The Federal Court of Appeal released two important decisions earlier today. First, in the Compufinder decision, it ruled that Canada’s anti-spam law (CASL) is constitutional. More specifically, if found that CASL does not violate the Canadian Charter of Rights and Freedoms right to freedom of expression. It also found that the law was intra vires within federal jurisdiction.
The finding that CASL dd not violated the Charter is a surprising one to anyone who understands its scope and impacts on commercial speech. I have long argued, and still believe, that CASL cannot be justified under, and violates, Charter principles.
The Court of Appeal also released a decision which dealt with the interpretation of the making available right (the MAR) implemented by Canada in 2012 to enable canada to ratify the WCT and WPPT Internet treaties.

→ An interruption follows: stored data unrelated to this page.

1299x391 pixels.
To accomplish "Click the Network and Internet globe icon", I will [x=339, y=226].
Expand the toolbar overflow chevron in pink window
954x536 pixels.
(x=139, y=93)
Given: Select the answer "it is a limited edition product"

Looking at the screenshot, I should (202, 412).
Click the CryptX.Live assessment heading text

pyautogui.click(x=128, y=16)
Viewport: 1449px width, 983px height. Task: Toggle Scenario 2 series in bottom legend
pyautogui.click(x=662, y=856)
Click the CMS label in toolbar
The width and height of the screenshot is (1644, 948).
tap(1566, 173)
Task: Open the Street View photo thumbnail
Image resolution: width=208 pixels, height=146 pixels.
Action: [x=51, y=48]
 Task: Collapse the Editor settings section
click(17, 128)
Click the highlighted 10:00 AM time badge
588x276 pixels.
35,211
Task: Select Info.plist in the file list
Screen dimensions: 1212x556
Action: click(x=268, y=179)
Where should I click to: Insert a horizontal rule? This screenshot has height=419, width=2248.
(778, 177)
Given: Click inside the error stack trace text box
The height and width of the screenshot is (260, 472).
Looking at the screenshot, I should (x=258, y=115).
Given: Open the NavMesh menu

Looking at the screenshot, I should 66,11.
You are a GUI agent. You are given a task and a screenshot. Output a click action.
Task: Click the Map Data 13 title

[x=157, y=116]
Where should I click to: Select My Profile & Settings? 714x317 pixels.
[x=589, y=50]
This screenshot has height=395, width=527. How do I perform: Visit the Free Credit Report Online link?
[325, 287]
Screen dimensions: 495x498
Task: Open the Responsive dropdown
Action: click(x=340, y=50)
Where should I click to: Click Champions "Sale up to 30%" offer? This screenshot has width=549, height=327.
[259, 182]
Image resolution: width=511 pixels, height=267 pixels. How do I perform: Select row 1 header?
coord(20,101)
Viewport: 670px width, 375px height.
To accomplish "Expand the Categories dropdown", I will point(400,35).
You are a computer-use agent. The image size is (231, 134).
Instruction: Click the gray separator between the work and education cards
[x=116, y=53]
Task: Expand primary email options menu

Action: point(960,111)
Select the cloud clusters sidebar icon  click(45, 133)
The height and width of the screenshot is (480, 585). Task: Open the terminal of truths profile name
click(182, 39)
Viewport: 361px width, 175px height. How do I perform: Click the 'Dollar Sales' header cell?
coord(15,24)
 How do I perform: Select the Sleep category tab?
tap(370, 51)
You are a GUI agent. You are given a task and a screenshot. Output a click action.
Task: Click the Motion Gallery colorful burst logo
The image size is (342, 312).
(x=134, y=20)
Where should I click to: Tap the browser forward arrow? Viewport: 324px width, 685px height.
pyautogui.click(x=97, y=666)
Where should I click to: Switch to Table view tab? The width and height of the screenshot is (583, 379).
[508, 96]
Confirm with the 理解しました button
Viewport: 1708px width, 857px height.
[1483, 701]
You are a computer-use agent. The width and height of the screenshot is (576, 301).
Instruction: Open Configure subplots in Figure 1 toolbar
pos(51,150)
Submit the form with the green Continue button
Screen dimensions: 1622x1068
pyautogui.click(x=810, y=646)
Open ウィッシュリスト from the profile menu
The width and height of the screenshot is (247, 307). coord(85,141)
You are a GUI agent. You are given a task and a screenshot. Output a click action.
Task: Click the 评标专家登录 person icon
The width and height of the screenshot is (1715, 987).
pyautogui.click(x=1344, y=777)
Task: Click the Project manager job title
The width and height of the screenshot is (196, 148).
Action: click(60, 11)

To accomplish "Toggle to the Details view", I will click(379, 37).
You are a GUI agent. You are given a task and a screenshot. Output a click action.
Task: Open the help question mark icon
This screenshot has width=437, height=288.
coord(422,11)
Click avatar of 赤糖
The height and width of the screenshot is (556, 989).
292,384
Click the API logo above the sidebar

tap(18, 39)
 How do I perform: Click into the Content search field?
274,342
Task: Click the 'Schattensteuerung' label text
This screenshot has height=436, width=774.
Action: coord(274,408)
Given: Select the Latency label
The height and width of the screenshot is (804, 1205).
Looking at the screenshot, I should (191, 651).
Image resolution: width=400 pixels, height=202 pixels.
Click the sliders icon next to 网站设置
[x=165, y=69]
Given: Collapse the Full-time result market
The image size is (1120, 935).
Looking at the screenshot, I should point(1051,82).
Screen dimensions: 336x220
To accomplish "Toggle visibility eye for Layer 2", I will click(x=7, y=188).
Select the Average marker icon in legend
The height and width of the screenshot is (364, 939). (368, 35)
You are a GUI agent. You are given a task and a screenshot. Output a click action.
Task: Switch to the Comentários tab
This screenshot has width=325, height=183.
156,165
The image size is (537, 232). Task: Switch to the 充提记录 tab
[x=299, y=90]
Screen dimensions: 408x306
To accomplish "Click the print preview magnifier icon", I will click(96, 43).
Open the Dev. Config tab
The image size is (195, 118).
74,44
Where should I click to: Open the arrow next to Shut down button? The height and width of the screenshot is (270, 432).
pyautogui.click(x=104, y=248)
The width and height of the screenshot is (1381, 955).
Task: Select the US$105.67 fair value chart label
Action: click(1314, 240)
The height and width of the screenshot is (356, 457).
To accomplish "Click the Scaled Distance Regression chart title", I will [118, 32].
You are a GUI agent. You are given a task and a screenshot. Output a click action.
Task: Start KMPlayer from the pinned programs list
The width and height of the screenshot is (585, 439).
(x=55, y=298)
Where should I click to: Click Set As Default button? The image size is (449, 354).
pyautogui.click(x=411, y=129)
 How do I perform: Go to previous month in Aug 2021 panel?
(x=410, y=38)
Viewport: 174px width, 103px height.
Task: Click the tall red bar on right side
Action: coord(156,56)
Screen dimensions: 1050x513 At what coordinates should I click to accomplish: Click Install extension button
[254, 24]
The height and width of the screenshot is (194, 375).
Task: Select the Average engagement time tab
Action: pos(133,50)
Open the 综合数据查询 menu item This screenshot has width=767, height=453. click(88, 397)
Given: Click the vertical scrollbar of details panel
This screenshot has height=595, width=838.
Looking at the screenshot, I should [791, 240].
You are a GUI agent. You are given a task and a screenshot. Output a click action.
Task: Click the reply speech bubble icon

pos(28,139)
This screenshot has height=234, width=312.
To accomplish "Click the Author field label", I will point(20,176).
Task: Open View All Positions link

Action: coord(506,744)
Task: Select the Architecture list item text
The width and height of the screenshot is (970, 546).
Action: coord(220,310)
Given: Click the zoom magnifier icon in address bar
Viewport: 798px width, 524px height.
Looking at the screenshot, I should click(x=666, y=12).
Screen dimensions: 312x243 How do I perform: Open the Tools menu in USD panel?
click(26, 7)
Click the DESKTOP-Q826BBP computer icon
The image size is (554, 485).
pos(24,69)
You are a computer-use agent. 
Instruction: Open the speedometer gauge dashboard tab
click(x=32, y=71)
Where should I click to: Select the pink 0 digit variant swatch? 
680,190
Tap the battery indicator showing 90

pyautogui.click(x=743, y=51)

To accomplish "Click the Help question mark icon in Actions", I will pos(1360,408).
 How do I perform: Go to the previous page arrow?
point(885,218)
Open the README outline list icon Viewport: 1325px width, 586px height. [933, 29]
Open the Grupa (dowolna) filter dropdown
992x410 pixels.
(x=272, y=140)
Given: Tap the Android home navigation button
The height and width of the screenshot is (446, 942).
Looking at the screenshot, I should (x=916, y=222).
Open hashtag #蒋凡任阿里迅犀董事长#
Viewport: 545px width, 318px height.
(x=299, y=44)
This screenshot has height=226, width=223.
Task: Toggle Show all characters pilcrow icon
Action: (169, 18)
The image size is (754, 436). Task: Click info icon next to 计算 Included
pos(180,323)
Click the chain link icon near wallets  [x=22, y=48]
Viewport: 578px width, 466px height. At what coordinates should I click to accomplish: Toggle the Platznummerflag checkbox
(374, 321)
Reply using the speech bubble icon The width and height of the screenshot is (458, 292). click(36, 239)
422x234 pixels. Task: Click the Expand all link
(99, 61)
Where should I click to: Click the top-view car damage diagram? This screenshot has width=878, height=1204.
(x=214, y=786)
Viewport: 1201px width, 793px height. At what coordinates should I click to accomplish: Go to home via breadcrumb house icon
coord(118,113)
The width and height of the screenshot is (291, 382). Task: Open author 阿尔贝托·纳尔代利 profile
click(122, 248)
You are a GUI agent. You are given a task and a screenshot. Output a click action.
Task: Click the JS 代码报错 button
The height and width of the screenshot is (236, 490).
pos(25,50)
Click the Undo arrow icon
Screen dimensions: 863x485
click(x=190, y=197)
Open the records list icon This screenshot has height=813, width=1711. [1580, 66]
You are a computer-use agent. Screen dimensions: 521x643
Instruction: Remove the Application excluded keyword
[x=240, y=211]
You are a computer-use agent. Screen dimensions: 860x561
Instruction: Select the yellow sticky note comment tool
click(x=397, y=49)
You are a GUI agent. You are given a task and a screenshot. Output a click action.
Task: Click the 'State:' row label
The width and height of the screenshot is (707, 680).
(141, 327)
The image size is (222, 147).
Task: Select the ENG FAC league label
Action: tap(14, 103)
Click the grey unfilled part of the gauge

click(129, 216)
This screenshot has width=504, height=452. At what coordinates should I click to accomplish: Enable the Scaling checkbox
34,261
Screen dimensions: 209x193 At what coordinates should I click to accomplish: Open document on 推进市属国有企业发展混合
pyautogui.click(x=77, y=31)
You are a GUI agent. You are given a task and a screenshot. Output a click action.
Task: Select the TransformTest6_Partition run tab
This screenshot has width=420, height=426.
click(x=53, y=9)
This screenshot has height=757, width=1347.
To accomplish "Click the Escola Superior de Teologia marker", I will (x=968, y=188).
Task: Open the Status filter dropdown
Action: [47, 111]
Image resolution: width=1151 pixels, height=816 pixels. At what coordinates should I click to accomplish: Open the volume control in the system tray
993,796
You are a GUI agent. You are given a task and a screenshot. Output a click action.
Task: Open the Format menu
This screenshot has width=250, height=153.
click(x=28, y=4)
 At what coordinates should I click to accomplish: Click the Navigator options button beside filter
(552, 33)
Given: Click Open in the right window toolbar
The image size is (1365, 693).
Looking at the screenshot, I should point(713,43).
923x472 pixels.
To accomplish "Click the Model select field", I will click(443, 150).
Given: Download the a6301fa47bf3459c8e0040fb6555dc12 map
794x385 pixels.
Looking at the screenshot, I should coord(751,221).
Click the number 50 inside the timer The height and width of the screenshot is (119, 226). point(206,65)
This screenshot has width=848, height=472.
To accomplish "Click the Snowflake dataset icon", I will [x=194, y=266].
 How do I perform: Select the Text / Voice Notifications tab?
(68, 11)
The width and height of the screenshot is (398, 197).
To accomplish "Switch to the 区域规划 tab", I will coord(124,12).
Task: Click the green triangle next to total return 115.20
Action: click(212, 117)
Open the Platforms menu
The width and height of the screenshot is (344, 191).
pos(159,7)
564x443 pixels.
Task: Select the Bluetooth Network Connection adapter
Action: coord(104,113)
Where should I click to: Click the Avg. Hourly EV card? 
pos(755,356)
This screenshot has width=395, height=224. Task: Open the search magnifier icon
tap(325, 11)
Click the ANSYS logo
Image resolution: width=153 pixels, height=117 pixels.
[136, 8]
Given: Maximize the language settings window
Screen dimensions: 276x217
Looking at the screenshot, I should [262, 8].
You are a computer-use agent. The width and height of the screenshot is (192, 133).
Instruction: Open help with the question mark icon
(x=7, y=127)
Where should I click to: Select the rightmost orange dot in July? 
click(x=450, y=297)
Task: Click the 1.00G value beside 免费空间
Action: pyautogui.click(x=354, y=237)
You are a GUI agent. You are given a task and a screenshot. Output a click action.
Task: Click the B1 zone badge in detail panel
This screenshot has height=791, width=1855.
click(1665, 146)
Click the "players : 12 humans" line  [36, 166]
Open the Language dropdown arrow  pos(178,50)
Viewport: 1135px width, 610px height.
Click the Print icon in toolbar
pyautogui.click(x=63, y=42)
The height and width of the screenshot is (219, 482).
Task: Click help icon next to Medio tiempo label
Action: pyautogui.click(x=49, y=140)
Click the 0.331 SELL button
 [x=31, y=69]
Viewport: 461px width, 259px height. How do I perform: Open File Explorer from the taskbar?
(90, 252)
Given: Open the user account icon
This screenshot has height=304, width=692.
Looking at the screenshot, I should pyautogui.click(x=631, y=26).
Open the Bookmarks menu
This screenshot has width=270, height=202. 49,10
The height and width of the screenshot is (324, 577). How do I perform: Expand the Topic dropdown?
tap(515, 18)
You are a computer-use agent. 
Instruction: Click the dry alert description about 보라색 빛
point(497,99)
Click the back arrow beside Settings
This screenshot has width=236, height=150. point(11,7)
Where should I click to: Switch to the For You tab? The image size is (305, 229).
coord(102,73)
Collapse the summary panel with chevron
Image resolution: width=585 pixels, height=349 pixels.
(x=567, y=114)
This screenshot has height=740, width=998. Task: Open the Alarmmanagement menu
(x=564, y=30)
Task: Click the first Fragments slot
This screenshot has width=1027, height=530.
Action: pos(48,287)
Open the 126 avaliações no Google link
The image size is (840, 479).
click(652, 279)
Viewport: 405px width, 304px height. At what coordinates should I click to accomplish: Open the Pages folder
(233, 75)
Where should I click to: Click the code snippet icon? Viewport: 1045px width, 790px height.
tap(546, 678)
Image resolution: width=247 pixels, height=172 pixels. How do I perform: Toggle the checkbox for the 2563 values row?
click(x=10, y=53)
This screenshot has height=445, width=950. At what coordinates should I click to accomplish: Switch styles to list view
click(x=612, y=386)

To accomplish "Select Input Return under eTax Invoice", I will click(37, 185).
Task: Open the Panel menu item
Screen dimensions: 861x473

Despite the extensive evidence before the Court on the proper scope of the right, the court declined to construe it. The Court only stated that new “Subsection 2.4(1.1) does not create a new exclusive right and that the new Subsection covers a “preparatory act”.
Compufinder was represented by McCarthy Tetrault lawyers Barry Sookman, Dan Glover, and Charles Morgan.
McCarthy Tetrault lawyers Barry Sookman and Dan Glover represented Music Canada in the MAR appeal.